The Urgency of Listening
by Adam S. McHugh
The beginning of discipleship is listening. At the sound of Jesus’ voice, his first followers dropped their nets and followed him. Of course, discipleship must involve more than one episode of listening; it is an ongoing journey of listening. Disciples are walking listeners. If we think that discipleship is lacking in today’s church, then perhaps we should place an emphasis on people learning how to listen.
Listening is important enough to Jesus that he devotes his first parable to it (Mark 4:1-20). In Mark’s Gospel Jesus frames the parable of the sower with the opening word “Listen!” and the closing exclamation “Let anyone with ears to hear listen!” Overtly about a farmer indiscriminately scattering seed on different types of soil, the story is actually about different types of hearers. There are the path hearers—those who don’t really hear at all, deflecting and dismissing Jesus’ words. There are the rocky listeners, who let the word penetrate a little but then reject it because of adverse voices of struggle and persecution. Third are the thorny listeners, who listen a while longer but slowly allow the subtle power of seductive voices—the accumulation of wealth and the sparkle of material things—to suffocate the word. Finally are the true and fruitful listeners, those who receive the word deep into themselves, where it does its proper work of flowering and bearing fruit.

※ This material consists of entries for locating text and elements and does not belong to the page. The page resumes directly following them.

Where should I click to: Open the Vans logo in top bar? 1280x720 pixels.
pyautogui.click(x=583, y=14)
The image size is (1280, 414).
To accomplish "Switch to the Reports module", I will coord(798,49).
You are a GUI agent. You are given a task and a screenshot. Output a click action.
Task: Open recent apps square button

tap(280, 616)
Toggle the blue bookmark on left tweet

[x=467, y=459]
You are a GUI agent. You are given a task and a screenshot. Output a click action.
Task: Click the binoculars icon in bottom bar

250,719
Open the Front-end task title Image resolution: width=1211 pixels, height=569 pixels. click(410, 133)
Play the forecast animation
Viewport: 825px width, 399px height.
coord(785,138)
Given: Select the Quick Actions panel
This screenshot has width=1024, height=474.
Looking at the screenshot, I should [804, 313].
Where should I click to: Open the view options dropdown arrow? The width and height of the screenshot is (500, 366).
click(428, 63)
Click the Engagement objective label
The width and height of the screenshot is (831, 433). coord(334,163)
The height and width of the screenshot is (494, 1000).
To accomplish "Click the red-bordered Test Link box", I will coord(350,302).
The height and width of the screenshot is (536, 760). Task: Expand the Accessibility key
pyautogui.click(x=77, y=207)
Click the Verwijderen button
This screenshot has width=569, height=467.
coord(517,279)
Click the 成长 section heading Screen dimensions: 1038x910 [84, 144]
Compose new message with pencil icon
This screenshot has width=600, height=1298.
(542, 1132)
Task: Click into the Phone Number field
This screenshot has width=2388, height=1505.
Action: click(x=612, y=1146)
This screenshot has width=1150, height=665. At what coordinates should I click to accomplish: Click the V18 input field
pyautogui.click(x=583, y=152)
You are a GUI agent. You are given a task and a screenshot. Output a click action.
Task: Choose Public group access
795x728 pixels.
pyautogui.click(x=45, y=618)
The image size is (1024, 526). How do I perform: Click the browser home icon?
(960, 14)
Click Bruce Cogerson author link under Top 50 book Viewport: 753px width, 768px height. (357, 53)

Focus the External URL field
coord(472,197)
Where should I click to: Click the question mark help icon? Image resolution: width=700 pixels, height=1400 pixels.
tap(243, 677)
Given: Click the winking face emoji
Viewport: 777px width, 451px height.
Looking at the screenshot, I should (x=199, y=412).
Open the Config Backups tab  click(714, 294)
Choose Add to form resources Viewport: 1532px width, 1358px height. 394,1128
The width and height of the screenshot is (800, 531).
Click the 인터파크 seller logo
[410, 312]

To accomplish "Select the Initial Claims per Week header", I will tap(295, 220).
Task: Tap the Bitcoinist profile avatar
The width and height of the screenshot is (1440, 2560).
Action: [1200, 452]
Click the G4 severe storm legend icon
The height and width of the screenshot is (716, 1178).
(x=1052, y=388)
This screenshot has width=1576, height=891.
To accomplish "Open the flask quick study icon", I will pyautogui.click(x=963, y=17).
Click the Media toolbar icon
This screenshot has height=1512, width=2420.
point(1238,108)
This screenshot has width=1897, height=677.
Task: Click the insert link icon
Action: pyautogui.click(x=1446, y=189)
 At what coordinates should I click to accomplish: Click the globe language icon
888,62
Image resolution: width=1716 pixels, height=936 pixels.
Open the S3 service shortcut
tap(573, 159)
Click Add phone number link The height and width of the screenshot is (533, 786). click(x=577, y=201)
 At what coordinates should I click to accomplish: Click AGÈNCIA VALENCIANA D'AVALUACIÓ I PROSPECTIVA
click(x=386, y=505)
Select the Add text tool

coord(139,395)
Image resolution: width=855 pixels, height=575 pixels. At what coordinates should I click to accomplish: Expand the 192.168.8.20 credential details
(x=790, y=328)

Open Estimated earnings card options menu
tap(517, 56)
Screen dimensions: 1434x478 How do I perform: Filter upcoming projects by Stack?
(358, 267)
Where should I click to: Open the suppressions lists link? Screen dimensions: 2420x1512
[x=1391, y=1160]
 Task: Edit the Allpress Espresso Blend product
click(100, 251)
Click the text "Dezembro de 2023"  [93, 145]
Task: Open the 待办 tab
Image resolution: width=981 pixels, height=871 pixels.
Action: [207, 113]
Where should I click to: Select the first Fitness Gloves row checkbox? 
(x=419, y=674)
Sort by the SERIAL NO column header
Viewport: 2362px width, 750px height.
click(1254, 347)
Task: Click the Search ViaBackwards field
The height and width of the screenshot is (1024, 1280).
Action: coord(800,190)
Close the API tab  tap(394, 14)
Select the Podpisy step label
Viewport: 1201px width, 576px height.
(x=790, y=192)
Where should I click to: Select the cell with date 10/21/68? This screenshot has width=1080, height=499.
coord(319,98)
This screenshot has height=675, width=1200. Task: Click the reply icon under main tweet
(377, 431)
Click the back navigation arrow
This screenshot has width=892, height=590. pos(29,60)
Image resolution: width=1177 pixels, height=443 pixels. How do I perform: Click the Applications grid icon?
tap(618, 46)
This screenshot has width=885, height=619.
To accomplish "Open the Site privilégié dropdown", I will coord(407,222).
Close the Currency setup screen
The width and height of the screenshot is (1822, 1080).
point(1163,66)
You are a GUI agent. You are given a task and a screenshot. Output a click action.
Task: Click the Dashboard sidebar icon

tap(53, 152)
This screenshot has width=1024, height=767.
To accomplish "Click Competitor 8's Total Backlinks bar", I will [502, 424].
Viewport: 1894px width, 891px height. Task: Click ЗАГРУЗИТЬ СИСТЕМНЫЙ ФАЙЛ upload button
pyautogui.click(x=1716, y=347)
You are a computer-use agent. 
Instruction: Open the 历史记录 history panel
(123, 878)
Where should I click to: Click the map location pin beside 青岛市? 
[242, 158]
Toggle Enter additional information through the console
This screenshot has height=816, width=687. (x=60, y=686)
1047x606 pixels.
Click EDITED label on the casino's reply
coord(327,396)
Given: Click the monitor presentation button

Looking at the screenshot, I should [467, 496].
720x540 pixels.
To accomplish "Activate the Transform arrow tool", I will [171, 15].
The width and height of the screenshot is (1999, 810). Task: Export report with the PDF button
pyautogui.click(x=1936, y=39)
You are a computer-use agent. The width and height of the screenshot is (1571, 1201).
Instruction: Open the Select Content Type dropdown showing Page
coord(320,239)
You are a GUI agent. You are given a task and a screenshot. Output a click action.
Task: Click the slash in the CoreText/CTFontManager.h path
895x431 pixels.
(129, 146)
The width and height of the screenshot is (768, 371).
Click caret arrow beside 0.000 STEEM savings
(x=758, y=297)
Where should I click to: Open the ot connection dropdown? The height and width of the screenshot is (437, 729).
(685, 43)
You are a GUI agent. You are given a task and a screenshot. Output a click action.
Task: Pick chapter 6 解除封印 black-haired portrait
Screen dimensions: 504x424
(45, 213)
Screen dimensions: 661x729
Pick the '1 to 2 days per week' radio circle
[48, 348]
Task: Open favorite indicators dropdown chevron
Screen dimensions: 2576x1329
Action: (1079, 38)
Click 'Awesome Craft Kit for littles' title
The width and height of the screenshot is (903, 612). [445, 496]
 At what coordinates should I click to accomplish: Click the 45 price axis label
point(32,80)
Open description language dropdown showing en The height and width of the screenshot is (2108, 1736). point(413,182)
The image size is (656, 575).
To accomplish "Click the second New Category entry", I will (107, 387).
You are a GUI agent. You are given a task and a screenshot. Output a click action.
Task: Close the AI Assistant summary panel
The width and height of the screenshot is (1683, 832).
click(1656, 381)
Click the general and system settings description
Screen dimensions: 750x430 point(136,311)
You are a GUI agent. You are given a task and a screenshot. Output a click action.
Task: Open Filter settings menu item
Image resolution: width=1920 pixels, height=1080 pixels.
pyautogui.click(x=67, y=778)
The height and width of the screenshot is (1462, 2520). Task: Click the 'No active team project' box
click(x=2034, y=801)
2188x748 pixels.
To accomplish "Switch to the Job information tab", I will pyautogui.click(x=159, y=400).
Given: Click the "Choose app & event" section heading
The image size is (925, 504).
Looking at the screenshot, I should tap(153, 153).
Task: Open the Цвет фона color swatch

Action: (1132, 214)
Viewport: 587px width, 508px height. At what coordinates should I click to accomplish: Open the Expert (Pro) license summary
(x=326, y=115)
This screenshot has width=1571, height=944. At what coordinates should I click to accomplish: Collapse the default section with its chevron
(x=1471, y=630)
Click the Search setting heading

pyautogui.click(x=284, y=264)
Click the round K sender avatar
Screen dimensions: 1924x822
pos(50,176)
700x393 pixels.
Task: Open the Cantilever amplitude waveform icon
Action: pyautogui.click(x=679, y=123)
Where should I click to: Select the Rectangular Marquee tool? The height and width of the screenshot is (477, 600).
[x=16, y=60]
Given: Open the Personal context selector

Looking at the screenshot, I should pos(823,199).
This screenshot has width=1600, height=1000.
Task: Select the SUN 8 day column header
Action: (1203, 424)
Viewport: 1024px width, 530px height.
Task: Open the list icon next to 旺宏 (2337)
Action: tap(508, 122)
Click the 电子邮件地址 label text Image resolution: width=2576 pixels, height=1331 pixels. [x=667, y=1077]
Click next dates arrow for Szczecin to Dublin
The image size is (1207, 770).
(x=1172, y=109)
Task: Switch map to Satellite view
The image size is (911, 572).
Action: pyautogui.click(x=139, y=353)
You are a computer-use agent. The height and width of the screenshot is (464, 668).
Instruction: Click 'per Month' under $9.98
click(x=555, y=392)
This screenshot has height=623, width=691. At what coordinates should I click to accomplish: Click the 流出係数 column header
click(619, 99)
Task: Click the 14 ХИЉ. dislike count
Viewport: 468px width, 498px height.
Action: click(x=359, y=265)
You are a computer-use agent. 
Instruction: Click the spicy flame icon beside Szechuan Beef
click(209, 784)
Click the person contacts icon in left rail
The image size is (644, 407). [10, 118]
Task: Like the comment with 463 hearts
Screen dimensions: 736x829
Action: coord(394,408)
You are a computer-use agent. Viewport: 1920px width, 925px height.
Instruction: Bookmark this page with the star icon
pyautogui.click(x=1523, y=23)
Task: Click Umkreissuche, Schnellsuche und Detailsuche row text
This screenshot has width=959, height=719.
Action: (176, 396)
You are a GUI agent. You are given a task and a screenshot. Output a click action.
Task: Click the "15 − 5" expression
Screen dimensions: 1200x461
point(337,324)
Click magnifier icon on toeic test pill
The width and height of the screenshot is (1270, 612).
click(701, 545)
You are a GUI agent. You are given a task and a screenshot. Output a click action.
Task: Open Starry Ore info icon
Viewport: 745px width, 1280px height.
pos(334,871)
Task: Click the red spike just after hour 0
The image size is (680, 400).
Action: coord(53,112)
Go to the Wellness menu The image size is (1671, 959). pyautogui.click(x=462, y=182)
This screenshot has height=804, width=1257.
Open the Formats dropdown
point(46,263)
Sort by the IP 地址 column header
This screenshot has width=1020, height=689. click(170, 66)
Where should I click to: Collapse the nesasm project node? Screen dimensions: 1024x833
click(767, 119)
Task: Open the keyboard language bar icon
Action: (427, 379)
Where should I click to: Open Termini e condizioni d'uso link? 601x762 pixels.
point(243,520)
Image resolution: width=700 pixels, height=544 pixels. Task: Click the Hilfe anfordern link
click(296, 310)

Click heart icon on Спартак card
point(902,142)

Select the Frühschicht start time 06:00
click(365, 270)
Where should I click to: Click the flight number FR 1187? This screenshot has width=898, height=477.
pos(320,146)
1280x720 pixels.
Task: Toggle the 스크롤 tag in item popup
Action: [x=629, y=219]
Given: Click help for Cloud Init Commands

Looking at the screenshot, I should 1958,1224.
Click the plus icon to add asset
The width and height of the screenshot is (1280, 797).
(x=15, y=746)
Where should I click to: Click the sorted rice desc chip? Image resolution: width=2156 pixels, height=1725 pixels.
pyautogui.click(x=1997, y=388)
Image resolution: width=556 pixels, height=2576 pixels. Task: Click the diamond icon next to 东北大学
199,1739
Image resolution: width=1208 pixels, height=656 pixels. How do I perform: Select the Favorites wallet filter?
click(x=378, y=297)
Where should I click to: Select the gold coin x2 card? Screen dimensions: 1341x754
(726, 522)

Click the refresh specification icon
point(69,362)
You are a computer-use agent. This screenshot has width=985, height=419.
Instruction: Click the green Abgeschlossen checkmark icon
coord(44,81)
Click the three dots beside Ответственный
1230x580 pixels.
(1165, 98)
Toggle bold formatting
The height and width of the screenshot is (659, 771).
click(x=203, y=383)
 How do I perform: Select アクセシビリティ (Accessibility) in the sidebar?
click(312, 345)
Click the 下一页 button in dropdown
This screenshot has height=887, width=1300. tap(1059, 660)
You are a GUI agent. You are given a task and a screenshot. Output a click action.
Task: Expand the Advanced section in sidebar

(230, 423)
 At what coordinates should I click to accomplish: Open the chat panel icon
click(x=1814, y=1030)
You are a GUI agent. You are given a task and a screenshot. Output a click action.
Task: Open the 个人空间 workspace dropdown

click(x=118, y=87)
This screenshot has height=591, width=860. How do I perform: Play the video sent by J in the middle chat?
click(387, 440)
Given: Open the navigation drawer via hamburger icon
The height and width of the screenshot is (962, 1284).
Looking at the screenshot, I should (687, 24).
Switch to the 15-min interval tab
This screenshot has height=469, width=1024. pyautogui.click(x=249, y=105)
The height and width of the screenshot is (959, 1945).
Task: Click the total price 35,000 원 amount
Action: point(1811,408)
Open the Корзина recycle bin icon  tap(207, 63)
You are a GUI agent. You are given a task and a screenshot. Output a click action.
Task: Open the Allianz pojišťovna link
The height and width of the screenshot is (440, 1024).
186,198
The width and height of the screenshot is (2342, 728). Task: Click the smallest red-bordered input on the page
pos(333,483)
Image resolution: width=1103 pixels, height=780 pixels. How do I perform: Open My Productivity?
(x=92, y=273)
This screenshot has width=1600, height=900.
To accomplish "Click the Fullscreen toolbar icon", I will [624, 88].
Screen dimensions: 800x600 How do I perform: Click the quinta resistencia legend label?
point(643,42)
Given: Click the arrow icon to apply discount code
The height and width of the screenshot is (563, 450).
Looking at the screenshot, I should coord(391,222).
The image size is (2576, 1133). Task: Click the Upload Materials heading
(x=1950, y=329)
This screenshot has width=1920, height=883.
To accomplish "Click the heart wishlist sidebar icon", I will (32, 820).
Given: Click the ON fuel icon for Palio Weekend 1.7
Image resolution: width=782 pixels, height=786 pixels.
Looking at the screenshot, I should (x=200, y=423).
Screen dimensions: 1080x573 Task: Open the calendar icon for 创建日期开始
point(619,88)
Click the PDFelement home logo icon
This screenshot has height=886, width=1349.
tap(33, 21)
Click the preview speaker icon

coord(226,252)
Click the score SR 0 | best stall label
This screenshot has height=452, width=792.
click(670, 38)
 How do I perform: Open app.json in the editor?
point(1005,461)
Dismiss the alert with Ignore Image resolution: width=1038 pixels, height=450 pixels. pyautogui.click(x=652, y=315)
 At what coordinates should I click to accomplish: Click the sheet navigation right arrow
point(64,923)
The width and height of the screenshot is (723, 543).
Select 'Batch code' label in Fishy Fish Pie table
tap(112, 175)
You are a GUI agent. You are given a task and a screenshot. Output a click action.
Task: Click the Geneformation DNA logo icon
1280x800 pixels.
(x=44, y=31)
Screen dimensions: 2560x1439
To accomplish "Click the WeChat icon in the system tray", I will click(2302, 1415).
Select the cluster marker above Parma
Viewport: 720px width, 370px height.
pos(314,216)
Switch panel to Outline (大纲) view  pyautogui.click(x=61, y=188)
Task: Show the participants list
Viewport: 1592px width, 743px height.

What seems to separate the different types of listeners is the amount of effort that they put into listening. What we lack in understanding we can make up for in asking questions. The true listeners are those who stay, who crowd around Jesus and ask him the interpretation of the parable. This is the kind of listener God desires: those who pursue and seek and relentlessly question. They sit with Jesus’ words like an old friend that you know yet really don’t know, chewing and digesting, continuing to seek greater clarity and depth of understanding. They don’t just ask the first question; they also ask the second and third questions. They exhaust others with their questions.
We love to talk about listening. It’s easier than actually listening. There is much lip service paid to listening, but listening is a service of the ear, the mind and the heart. Listening is an act of servanthood, and serving is hard. There are no accolades in serving. When a servant is doing his job, no one notices. If we wish to imitate Jesus and become servants, we must learn how to listen.